***** STORED DATA

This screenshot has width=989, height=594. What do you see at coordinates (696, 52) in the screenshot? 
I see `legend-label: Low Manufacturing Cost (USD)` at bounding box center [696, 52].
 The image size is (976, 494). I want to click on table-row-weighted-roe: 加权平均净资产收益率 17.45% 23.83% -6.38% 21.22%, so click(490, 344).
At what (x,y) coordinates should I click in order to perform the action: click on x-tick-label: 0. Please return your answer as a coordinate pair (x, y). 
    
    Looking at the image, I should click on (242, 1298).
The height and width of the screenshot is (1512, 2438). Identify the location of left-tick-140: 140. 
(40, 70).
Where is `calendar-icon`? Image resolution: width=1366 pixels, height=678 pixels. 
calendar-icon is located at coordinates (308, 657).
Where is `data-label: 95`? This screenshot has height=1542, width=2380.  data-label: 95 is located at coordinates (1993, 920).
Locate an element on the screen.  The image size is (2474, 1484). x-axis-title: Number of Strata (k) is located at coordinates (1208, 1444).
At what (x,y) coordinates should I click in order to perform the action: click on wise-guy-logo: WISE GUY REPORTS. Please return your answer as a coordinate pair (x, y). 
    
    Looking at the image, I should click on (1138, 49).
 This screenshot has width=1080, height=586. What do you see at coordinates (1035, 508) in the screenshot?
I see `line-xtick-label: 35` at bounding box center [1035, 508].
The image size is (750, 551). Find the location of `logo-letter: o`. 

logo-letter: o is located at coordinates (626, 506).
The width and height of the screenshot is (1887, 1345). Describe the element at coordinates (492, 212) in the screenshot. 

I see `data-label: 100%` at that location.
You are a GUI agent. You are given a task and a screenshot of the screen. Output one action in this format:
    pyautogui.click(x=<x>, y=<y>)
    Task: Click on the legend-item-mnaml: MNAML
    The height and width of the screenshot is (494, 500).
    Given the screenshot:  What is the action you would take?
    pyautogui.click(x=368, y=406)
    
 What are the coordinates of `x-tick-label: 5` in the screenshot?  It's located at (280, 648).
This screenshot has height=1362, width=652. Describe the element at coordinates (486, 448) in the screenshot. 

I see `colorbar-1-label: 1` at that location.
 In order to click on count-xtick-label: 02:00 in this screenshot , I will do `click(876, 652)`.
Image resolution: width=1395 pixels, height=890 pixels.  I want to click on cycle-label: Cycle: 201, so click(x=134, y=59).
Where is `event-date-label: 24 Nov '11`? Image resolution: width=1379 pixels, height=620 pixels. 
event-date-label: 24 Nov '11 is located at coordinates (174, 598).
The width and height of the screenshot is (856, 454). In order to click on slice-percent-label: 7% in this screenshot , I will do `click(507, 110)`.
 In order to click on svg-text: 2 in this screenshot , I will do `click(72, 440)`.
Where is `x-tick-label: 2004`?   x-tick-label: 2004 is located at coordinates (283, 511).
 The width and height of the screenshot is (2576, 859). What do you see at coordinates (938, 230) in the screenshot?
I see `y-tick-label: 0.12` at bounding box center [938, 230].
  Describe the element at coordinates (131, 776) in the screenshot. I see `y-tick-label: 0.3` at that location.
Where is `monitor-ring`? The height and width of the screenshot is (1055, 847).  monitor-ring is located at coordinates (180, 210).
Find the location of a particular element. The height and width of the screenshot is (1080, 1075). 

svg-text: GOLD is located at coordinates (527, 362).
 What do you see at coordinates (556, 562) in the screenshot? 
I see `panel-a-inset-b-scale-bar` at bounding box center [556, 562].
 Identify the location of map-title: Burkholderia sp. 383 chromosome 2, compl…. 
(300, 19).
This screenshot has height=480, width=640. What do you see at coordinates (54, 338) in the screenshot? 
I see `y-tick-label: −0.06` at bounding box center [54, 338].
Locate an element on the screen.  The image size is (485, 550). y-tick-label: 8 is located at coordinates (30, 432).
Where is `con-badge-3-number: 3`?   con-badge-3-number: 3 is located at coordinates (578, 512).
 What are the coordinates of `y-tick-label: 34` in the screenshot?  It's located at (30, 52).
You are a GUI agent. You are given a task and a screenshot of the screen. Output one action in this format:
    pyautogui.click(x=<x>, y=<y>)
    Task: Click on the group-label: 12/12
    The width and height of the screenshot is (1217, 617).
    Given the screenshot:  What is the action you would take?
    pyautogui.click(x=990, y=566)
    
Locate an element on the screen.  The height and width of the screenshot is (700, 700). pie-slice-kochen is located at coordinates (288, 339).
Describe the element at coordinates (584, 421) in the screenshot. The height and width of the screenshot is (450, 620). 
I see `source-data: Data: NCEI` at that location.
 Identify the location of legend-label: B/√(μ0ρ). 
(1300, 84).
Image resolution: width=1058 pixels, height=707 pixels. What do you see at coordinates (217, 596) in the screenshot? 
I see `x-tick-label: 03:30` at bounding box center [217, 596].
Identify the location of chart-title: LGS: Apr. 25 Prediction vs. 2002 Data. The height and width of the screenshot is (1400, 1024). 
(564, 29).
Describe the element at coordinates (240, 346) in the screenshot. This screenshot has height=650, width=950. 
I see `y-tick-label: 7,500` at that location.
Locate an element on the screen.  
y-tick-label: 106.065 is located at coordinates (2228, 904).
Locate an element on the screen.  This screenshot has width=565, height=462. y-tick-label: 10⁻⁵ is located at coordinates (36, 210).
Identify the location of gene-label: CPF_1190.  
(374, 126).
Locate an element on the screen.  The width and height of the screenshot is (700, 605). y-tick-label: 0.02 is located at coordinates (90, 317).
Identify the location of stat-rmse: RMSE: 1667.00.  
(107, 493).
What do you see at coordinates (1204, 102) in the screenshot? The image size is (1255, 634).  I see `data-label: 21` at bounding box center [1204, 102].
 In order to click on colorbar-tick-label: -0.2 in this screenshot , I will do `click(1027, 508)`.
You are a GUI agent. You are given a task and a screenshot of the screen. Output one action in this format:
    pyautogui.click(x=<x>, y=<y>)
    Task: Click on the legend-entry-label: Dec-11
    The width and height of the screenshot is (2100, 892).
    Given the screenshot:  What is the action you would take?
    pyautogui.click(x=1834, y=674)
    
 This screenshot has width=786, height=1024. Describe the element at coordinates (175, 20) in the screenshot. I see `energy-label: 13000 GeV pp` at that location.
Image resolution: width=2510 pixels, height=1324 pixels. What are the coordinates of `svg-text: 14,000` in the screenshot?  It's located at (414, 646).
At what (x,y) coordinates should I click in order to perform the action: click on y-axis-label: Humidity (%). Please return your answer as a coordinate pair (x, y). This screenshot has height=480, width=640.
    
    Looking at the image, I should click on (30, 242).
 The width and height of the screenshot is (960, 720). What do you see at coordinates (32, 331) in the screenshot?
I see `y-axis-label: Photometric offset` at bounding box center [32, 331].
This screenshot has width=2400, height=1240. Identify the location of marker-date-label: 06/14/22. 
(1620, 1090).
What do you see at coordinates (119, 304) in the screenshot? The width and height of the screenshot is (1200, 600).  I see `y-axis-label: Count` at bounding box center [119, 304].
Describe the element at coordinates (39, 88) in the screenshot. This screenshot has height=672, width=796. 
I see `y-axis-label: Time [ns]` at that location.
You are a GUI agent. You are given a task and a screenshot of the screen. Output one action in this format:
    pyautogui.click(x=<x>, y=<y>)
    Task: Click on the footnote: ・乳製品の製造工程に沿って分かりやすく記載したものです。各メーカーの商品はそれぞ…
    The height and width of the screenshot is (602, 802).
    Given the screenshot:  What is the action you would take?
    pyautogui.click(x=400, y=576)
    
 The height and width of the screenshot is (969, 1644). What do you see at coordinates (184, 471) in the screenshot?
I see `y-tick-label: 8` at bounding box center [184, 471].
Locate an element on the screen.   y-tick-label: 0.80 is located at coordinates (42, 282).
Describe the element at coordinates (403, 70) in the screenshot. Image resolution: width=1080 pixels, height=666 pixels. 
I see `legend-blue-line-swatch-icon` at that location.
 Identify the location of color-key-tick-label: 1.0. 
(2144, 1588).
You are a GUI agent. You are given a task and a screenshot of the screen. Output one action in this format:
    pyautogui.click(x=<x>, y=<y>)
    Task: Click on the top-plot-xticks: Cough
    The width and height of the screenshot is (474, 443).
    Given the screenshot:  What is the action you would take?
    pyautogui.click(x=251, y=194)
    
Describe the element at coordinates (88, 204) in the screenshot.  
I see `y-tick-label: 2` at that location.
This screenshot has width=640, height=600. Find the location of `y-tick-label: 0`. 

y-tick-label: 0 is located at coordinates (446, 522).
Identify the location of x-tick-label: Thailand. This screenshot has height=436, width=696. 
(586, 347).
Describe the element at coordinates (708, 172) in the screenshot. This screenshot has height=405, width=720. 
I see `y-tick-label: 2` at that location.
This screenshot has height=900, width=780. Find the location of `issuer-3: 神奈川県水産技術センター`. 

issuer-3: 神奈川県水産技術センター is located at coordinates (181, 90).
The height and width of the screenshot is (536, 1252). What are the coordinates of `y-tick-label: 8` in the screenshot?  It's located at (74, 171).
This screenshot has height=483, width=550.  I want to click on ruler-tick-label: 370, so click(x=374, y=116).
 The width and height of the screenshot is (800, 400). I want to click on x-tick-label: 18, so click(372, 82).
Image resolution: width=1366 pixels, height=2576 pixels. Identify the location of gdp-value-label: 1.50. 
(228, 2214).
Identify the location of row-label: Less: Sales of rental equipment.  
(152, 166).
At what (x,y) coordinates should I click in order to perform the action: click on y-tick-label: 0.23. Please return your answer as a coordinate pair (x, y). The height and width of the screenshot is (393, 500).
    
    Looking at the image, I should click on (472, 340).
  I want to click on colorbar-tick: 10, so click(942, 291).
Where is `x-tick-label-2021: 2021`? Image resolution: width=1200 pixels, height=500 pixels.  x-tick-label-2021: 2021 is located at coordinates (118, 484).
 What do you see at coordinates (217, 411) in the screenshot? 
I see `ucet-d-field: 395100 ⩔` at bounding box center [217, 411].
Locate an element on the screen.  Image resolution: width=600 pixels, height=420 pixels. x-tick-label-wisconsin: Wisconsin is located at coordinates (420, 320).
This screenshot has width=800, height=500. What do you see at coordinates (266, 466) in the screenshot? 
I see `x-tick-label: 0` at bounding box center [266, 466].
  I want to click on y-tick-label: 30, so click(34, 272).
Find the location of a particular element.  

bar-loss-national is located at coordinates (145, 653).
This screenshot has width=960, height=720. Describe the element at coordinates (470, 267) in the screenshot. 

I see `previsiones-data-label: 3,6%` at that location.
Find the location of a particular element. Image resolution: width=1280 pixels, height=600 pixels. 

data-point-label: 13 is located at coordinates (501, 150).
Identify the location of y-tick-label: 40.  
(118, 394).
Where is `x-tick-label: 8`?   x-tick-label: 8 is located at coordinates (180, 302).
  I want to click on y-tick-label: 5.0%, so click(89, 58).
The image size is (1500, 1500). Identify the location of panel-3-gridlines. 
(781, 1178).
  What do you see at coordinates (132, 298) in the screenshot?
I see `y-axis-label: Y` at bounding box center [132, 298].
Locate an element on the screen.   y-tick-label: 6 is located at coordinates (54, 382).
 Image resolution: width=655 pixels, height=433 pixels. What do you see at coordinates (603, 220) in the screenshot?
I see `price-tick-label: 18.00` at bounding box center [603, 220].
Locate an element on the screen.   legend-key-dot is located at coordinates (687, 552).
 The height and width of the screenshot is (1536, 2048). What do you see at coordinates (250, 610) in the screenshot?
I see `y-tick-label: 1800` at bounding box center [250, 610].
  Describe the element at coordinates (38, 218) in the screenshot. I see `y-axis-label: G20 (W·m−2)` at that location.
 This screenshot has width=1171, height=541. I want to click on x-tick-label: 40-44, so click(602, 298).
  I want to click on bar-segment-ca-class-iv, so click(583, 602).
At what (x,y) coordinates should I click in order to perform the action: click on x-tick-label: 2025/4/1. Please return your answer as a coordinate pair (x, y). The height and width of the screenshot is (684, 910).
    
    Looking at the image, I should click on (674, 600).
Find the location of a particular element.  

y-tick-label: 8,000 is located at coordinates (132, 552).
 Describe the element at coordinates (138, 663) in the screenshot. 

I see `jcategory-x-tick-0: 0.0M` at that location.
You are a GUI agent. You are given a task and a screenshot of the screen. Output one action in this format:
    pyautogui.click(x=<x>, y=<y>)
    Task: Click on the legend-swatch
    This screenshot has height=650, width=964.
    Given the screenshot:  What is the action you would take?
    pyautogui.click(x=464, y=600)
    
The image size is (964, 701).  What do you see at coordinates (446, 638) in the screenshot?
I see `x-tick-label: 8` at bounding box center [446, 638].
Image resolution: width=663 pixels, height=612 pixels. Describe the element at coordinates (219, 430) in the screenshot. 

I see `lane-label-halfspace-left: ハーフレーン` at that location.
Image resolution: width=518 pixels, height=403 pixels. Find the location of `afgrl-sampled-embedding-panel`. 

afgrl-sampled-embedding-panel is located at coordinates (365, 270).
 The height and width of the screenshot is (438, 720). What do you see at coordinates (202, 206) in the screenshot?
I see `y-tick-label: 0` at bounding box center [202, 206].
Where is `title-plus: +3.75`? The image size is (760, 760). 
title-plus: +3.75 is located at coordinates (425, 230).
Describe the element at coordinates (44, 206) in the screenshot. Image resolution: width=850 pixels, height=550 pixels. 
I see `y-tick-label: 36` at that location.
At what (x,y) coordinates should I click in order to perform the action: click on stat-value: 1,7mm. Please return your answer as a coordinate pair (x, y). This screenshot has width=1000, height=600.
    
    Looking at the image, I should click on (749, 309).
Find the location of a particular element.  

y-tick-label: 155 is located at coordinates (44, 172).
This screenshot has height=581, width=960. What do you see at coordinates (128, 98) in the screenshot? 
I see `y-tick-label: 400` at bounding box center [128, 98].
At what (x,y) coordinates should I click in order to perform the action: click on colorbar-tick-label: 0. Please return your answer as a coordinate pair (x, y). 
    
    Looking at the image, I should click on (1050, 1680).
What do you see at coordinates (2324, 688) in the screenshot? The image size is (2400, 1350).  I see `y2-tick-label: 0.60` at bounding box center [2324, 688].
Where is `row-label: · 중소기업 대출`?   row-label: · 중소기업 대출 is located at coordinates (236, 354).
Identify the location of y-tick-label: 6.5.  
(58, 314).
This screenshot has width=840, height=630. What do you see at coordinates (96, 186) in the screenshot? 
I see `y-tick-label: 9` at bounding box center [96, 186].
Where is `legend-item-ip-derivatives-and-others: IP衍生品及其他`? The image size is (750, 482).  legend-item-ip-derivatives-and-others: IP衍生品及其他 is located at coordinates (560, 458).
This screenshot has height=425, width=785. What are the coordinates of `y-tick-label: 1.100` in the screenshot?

**********

Could you repeat the data from the line with "on wise-guy-logo: WISE" to the line with "Looking at the image, I should click on (1138, 49).", changing "coordinate pair" to "pair of numbers" and leaving everything else the same?

* PROBLEM SOLUTION *
At what (x,y) coordinates should I click in order to perform the action: click on wise-guy-logo: WISE GUY REPORTS. Please return your answer as a pair of numbers (x, y). 
    
    Looking at the image, I should click on (1138, 49).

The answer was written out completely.